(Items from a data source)
+--

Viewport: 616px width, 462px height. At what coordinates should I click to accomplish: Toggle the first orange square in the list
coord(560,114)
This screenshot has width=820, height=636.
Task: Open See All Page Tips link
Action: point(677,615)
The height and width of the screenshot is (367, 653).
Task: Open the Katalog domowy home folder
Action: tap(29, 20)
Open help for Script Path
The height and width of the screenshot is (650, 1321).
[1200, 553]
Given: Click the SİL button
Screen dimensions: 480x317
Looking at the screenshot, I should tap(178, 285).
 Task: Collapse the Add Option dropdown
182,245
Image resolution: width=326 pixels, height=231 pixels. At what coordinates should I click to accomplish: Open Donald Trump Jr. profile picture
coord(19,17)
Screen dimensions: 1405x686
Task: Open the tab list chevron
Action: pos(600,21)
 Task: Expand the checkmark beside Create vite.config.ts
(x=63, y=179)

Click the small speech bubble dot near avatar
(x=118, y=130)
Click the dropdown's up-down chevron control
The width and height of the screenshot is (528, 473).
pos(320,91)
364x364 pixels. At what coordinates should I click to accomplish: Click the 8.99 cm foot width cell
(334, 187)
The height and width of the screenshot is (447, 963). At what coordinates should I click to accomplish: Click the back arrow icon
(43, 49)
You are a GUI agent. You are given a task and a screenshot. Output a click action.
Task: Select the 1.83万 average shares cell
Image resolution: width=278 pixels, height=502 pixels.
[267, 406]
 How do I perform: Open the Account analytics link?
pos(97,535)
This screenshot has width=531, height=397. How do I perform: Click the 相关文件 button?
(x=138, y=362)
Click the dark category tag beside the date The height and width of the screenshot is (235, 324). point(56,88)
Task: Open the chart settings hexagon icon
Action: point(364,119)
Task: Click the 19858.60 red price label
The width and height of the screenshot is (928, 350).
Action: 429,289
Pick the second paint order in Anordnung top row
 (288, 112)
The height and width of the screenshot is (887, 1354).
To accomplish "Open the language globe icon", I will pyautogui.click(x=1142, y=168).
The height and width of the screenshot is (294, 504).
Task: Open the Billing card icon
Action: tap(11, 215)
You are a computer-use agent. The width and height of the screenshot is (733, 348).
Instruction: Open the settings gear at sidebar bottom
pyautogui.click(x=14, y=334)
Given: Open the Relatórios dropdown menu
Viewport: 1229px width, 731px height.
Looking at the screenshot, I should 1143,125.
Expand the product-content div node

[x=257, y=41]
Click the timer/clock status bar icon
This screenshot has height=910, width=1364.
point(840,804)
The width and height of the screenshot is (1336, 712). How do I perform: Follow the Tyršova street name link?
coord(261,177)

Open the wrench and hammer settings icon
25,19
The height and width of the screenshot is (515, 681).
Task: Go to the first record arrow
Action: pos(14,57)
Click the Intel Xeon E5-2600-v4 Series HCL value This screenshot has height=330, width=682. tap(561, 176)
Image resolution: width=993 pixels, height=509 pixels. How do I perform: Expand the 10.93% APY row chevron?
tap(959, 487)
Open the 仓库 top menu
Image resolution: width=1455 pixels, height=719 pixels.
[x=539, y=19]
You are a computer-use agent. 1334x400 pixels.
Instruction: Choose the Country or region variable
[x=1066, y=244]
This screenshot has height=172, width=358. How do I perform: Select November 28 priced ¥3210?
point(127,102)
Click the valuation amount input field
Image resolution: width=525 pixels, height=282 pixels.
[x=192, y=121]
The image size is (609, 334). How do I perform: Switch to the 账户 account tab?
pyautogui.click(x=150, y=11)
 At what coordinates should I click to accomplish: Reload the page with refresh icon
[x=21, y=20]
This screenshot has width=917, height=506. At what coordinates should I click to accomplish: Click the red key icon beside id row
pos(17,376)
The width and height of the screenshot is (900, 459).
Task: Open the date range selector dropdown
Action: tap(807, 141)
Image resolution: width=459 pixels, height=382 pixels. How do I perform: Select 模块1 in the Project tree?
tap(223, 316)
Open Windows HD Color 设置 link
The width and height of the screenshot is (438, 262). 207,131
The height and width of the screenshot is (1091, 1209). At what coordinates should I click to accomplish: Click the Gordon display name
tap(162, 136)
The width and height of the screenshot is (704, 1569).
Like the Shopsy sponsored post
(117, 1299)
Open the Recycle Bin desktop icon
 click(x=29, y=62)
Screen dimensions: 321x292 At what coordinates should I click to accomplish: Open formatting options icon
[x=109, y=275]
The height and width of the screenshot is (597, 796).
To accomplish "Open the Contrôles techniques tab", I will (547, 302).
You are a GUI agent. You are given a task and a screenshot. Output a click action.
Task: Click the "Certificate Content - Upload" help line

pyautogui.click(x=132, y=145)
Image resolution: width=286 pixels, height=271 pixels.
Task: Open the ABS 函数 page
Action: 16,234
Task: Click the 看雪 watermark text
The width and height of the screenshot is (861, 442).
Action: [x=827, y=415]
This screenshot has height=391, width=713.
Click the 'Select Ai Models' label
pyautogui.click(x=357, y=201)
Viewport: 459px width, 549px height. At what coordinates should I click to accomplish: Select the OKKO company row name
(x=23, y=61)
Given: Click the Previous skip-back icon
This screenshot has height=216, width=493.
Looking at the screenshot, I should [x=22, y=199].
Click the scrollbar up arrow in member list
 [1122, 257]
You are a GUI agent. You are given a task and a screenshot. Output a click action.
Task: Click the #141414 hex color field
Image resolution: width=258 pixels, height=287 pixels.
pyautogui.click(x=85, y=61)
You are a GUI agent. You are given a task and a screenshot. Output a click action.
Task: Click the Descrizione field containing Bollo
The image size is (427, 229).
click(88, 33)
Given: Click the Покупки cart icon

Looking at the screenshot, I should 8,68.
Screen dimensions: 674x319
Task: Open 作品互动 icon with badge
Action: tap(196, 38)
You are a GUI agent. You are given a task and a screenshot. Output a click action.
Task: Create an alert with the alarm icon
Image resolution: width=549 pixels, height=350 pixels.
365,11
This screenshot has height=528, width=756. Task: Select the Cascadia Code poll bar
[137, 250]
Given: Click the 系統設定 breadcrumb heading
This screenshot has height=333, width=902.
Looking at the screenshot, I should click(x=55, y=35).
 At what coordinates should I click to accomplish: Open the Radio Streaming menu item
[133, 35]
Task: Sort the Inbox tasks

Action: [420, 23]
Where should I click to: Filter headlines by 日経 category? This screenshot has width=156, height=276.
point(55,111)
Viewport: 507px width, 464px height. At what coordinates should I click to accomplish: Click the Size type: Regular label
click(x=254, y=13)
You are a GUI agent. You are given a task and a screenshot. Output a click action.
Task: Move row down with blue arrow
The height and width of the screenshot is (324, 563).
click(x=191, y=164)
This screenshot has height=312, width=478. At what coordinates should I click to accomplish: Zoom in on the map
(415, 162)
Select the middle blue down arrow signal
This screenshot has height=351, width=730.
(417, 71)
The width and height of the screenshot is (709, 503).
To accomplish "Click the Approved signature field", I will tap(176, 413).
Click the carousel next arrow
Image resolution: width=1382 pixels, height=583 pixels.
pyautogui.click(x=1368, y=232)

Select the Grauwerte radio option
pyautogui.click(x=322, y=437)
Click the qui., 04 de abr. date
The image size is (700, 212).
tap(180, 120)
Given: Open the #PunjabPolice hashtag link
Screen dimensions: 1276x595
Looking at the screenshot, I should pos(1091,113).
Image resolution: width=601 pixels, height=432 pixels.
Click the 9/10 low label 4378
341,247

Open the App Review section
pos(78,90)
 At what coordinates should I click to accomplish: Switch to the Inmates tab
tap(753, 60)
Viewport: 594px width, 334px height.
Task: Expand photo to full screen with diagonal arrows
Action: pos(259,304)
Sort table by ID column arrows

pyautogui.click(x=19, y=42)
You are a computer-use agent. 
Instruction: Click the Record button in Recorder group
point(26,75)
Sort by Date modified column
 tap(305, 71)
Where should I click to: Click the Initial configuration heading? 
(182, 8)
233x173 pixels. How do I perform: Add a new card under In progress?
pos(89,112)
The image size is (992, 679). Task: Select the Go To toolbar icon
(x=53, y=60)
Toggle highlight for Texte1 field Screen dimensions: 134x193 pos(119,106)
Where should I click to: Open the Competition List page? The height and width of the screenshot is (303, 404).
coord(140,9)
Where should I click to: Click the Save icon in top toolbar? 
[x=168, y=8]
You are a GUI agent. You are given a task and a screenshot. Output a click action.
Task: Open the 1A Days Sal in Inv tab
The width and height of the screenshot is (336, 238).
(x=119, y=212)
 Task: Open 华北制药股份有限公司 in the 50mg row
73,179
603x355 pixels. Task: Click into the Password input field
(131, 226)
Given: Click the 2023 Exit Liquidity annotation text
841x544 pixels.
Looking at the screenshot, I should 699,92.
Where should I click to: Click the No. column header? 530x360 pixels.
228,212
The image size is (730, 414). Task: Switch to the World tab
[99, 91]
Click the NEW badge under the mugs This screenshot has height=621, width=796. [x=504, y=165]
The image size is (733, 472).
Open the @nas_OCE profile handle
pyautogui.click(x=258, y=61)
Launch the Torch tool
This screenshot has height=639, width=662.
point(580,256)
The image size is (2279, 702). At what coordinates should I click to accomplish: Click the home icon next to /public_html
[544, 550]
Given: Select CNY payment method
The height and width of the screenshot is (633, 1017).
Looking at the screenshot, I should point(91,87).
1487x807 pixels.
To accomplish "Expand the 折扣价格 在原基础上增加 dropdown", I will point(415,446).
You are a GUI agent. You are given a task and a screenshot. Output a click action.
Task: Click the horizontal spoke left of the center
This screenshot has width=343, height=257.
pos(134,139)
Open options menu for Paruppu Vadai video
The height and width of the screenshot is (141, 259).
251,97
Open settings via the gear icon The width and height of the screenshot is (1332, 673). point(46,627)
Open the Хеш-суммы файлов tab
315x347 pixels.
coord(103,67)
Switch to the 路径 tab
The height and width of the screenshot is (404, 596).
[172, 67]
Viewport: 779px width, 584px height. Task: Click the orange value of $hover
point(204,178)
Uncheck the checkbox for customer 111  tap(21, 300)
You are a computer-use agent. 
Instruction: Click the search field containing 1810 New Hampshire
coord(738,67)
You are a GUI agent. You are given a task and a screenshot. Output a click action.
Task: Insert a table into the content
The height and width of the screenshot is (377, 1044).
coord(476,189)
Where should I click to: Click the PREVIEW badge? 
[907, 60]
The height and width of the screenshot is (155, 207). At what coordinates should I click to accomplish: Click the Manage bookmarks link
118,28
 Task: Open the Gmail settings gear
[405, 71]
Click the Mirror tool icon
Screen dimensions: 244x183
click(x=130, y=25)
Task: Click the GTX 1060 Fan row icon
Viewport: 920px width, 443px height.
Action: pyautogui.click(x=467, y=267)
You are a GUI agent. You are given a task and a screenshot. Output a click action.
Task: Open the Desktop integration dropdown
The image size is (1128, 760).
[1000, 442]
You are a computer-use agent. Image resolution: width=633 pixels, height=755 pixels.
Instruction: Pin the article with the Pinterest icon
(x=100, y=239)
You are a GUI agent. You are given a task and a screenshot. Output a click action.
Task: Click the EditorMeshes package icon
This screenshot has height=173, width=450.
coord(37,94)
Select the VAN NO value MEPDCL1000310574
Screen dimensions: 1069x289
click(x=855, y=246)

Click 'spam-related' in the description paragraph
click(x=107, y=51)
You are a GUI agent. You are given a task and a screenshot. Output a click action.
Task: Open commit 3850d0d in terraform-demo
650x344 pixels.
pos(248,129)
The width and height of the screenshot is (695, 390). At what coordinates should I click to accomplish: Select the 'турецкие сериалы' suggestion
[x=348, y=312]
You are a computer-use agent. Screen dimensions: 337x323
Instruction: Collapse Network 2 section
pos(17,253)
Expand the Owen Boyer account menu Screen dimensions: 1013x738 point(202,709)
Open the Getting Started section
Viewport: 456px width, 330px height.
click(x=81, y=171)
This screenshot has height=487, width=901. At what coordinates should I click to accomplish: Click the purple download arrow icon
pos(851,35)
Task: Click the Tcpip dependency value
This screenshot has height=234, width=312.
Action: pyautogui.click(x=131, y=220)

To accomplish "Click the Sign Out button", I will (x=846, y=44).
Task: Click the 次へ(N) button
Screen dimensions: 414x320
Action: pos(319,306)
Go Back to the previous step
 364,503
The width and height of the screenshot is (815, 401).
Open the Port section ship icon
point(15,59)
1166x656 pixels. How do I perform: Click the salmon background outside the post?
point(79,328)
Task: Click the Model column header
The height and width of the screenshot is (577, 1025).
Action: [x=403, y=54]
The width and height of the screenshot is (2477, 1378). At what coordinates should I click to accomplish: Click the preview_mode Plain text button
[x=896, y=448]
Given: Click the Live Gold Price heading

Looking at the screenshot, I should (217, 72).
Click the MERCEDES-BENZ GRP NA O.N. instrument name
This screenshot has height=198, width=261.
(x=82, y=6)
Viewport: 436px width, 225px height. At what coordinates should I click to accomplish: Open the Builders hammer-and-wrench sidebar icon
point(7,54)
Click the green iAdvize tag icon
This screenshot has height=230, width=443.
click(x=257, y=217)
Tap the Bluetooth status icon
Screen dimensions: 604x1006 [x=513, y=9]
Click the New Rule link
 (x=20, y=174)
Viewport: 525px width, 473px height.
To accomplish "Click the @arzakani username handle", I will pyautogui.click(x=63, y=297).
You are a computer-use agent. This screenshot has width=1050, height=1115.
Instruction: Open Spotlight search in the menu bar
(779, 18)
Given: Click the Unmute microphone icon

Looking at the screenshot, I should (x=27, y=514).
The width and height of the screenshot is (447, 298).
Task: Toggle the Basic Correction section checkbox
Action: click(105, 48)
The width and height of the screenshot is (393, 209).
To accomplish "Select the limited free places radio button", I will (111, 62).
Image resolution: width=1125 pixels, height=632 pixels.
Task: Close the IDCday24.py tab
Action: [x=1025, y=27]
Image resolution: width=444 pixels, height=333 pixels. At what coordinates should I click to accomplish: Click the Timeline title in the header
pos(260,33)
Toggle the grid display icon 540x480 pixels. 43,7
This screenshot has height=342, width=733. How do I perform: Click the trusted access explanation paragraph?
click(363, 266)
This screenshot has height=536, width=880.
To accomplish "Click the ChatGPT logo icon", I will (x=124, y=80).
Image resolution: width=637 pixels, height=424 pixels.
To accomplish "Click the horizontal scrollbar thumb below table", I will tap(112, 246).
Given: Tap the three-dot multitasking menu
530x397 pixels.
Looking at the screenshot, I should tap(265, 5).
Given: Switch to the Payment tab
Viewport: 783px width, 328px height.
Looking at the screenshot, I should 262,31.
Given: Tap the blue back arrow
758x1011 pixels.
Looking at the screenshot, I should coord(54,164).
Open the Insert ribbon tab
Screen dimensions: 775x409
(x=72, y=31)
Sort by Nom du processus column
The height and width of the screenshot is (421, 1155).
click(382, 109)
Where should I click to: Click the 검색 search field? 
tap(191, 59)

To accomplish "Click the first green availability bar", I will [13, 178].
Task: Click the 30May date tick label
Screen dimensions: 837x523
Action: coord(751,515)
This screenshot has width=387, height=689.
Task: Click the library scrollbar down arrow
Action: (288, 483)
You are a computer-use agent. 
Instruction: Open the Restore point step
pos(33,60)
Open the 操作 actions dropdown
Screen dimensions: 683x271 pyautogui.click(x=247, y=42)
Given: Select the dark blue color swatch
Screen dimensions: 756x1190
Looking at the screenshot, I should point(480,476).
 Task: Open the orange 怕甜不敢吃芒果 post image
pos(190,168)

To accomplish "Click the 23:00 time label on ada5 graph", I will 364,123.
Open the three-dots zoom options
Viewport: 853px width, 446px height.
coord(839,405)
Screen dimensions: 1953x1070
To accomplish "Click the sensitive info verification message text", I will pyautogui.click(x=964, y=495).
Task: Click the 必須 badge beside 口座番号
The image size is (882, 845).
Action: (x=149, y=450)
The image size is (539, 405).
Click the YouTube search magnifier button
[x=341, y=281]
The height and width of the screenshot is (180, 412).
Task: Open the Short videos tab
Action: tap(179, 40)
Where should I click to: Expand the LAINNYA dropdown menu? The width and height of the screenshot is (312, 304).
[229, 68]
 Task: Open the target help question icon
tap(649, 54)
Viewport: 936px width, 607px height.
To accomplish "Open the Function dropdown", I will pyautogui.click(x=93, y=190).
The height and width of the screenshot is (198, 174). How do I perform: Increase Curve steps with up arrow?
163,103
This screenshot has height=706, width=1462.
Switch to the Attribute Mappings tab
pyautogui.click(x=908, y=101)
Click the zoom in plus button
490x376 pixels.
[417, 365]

+--

• TRY IT
Count how many lines in the data contain the word "horizontal". Reply with that number only.

• TASK ANSWER
2